Una mañana de invierno, uno de los más fríos
que se recuerde, Audrey peinaba sus cabellos negros y los
trenzaba mirándose en la escarcha que se había
formado en una charca cercana al río. Estaba envuelta
en una gruesa manta de lana y había salido a buscar
el agua que le había solicitado su madre y se había
entretenido mirando su reflejo sobre el cristal. Mowan se
acercó silenciosamente hasta pararse tras ella y
entonces le habló:
- No temas Audrey, soy un guerrero amigo de tu padre, que
hacía muchos años que no visitaba estas tierras,
por lo que no debes recordarme.
- Si eres un amigo de mi padre también lo eres de
mí. Dime buen hombre, si puedo ayudarte en algo,
la hospitalidad de mi casa es ahora contigo.
- Has dicho muy bien doncella, pero lamento decirte que
no es a mi a quien debes dar servicio, sino a tu familia.
- ¿Qué ha pasado? Habla, que me asustas
- En tu ausencia un grupo de enanos ha atacado a tu familia
en venganza por las muertes que les ha ocasionado tu padre,
tan buen guerrero, y los han capturado para hacerles daño
junto a los otros como si de animales salvajes se tratara.

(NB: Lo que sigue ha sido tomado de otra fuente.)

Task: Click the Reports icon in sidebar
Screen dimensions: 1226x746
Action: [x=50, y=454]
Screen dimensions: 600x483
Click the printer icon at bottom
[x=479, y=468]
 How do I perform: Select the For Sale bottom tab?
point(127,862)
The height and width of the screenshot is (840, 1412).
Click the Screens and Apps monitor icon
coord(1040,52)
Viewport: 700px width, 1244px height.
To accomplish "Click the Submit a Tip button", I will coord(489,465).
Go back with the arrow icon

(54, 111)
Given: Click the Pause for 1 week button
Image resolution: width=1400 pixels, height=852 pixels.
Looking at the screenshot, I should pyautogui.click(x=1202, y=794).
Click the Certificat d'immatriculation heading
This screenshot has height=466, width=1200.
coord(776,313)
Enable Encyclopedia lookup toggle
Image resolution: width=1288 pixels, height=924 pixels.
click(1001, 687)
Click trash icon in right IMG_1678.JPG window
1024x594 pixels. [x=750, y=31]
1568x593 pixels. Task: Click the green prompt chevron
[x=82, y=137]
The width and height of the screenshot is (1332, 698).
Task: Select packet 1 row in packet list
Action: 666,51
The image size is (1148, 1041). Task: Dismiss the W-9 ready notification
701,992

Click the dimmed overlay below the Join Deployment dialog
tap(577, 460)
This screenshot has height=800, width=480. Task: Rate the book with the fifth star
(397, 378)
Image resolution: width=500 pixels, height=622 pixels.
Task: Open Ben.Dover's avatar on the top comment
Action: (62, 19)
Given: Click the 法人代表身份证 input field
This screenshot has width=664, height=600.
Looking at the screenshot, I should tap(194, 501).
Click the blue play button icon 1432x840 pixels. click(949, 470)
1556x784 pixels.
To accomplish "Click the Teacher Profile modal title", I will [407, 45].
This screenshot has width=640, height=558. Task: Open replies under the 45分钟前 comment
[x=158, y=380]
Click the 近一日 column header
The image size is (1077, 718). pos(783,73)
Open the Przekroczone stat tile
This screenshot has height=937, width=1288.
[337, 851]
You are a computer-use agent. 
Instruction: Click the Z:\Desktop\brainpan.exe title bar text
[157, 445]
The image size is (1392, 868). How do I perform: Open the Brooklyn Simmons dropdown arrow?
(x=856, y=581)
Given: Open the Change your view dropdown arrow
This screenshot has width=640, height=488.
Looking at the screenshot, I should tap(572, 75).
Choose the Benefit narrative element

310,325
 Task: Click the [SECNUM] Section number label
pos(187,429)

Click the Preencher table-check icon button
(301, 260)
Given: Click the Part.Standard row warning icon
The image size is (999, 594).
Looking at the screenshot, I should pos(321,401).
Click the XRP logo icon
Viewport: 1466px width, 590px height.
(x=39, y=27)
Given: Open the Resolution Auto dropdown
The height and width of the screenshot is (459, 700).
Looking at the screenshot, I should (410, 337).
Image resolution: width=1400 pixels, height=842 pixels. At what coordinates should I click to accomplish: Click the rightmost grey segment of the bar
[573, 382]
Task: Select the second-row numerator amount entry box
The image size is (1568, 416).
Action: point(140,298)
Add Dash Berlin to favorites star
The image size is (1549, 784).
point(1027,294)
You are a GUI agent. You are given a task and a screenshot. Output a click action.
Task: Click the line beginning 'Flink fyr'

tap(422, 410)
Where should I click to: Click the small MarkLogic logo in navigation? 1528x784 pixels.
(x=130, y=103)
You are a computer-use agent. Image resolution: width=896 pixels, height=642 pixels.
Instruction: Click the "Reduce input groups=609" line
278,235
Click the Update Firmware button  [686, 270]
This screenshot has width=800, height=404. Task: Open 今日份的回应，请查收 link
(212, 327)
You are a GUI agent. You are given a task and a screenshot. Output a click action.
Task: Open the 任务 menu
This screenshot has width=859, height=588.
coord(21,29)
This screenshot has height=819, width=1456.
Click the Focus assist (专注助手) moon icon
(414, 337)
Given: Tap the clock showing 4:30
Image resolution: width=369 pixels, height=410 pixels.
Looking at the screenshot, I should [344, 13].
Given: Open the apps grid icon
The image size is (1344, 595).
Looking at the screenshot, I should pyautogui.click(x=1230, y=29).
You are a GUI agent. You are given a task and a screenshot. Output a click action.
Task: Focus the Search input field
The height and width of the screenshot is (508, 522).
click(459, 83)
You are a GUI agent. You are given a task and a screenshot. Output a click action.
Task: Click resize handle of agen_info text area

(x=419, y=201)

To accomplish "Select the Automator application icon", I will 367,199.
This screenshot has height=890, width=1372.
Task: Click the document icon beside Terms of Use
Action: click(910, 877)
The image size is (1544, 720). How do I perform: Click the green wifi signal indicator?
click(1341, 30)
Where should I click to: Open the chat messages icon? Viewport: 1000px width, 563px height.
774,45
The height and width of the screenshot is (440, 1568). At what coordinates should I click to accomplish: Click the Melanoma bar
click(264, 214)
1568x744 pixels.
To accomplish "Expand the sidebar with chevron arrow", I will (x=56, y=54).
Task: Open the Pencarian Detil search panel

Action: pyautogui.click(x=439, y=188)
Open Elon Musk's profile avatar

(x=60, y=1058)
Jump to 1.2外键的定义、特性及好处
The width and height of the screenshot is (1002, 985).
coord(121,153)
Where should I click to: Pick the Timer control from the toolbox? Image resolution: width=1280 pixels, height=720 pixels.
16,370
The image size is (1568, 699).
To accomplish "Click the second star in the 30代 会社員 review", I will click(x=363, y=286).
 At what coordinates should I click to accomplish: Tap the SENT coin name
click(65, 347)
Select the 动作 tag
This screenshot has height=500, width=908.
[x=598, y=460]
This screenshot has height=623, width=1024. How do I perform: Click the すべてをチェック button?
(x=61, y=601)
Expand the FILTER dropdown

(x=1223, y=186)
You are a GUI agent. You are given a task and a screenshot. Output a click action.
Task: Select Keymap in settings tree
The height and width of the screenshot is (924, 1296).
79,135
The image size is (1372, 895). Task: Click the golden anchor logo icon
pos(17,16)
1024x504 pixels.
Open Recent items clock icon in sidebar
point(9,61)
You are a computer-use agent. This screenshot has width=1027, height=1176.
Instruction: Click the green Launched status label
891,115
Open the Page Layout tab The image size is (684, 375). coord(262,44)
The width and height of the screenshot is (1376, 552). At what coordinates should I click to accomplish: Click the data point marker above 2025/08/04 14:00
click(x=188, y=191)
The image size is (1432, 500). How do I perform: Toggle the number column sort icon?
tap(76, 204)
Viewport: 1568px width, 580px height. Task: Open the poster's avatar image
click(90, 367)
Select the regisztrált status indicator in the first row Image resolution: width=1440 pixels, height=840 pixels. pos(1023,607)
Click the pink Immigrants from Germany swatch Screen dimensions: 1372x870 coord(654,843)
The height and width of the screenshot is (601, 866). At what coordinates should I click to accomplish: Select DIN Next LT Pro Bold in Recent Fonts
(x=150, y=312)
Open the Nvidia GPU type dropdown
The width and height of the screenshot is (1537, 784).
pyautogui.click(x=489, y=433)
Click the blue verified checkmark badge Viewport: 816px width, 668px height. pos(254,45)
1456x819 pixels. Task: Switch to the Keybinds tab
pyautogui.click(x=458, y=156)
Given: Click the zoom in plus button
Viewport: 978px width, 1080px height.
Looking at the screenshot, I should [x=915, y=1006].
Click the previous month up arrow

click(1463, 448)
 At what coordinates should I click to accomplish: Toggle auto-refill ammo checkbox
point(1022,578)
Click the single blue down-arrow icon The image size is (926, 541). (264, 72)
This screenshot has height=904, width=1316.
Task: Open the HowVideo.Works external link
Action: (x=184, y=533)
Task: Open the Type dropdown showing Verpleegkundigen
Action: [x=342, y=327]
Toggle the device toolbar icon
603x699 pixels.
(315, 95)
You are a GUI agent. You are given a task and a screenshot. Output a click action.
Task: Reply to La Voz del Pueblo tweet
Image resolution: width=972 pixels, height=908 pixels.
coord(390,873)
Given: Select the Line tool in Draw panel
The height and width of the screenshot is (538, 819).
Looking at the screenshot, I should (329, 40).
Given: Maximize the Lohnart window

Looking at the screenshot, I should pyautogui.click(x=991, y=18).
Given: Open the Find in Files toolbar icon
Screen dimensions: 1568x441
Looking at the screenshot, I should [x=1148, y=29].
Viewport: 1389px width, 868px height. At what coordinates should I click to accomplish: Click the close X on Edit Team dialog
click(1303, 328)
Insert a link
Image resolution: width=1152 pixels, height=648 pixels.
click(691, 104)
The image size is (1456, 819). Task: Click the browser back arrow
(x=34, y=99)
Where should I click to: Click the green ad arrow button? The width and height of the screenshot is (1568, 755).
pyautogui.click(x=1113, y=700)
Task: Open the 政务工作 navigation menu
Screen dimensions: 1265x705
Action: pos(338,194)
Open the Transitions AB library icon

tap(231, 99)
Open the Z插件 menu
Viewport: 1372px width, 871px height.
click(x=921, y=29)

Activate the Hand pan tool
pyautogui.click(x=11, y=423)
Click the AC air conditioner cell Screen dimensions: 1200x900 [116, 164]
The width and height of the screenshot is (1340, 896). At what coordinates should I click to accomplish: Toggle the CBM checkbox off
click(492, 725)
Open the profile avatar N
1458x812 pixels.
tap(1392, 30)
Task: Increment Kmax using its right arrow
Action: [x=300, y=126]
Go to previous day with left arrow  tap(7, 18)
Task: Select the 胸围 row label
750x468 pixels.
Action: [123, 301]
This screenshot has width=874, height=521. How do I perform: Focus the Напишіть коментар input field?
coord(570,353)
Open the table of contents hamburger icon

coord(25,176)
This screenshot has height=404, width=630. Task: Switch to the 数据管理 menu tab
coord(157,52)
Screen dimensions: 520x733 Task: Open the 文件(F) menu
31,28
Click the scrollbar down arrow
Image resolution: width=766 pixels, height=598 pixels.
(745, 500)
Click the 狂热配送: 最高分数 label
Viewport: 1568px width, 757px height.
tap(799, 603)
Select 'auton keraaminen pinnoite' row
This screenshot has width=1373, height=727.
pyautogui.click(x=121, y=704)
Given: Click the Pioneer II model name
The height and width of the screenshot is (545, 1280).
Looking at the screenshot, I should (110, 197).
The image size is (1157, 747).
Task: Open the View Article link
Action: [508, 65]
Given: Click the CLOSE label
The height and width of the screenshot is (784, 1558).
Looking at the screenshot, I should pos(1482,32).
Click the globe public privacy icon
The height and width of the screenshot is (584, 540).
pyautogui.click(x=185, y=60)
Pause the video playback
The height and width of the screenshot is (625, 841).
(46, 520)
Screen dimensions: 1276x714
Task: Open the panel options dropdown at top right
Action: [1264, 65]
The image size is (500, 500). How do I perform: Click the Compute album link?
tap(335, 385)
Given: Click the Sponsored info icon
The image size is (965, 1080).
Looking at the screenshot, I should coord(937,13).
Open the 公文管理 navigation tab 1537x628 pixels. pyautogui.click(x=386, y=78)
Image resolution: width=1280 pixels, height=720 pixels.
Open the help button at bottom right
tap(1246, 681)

Ahora también a ti te buscan, por lo que he venido
para llevarte a un lugar seguro.
La doncella, que no conocía la maldad aún,
pues era toda pureza, no dudó en las palabras del
extraño, y quiso ir en ayuda de sus padres, pero
Mowan con palabras inteligentes la convenció que
haría mejor protegiéndose, ya que sus padres
morirían de pena si algo le pasaba a ella. Ya habría
tiempo, le explicó, de reunir a un grupo de guerreros
para rescatarlos. Además, debido a su belleza, no
faltarían muchos, dispuestos a arriesgarse por ella
con tal de ganar su favor y el de su padre.
Así fue como con los ojos llenos de lágrimas,
se dejó arrastrar de la mano por Mowan hacia las
montañas, una vez allí, el malvado espíritu
desenmascaró sus ambiciones. Audrey nada pudo hacer,
pues fue encerrada en una profunda caverna por los sirvientes
del gigante. Gritó desesperada pidiendo ayuda, pero
nadie pudo oírla, lloró desconsoladamente
durante días, pero nada consiguió. Sólo
la nieve se compadeció de ella en la montaña
y lentamente fue cubriéndola con su manto para acogerla,
transformándola de esta forma en hielo.
Pasados unos días, Mowan pensó que la muchacha
ya se había cansado de llorar y pedir ayuda, resignándose
a su destino. Fue a verla, pero todo lo que encontró
fue hielo. Loco de rabia gritó muy fuerte creyendo
que la doncella había logrado huir. Tronó
y dejó caer su furia sobre toda la comarca, pero
nada consiguió, salvo que la Lluvia, que dormitaba
por ahí cerca despertó asustada por la furia
del Señor y raudamente de dejó caer sobre
el valle y las montañas, creyendo que Mowan solicitaba
su presencia. Sin darse cuenta, Lluvia fundió el
hielo de los montes y con él a la doncella, arrastrándola
hacia abajo convertida ahora en un débil y cristalino
riachuelo.
Pero este no fue el fin de Audrey, como muchos pudieran
creer. Ella cobró vida en todas las plantas, y en
todas las gotas de rocío. De tanto en tanto crece
dentro del césped verde y se deja acariciar por el
sol primaveral, y es entonces, cuando agradecida dirige
su mirada al cielo, mostrando sus ojos brillantes como las
más bellas flores, rebosantes de colores y perfume.
Desde entonces, las flores existen en el mundo.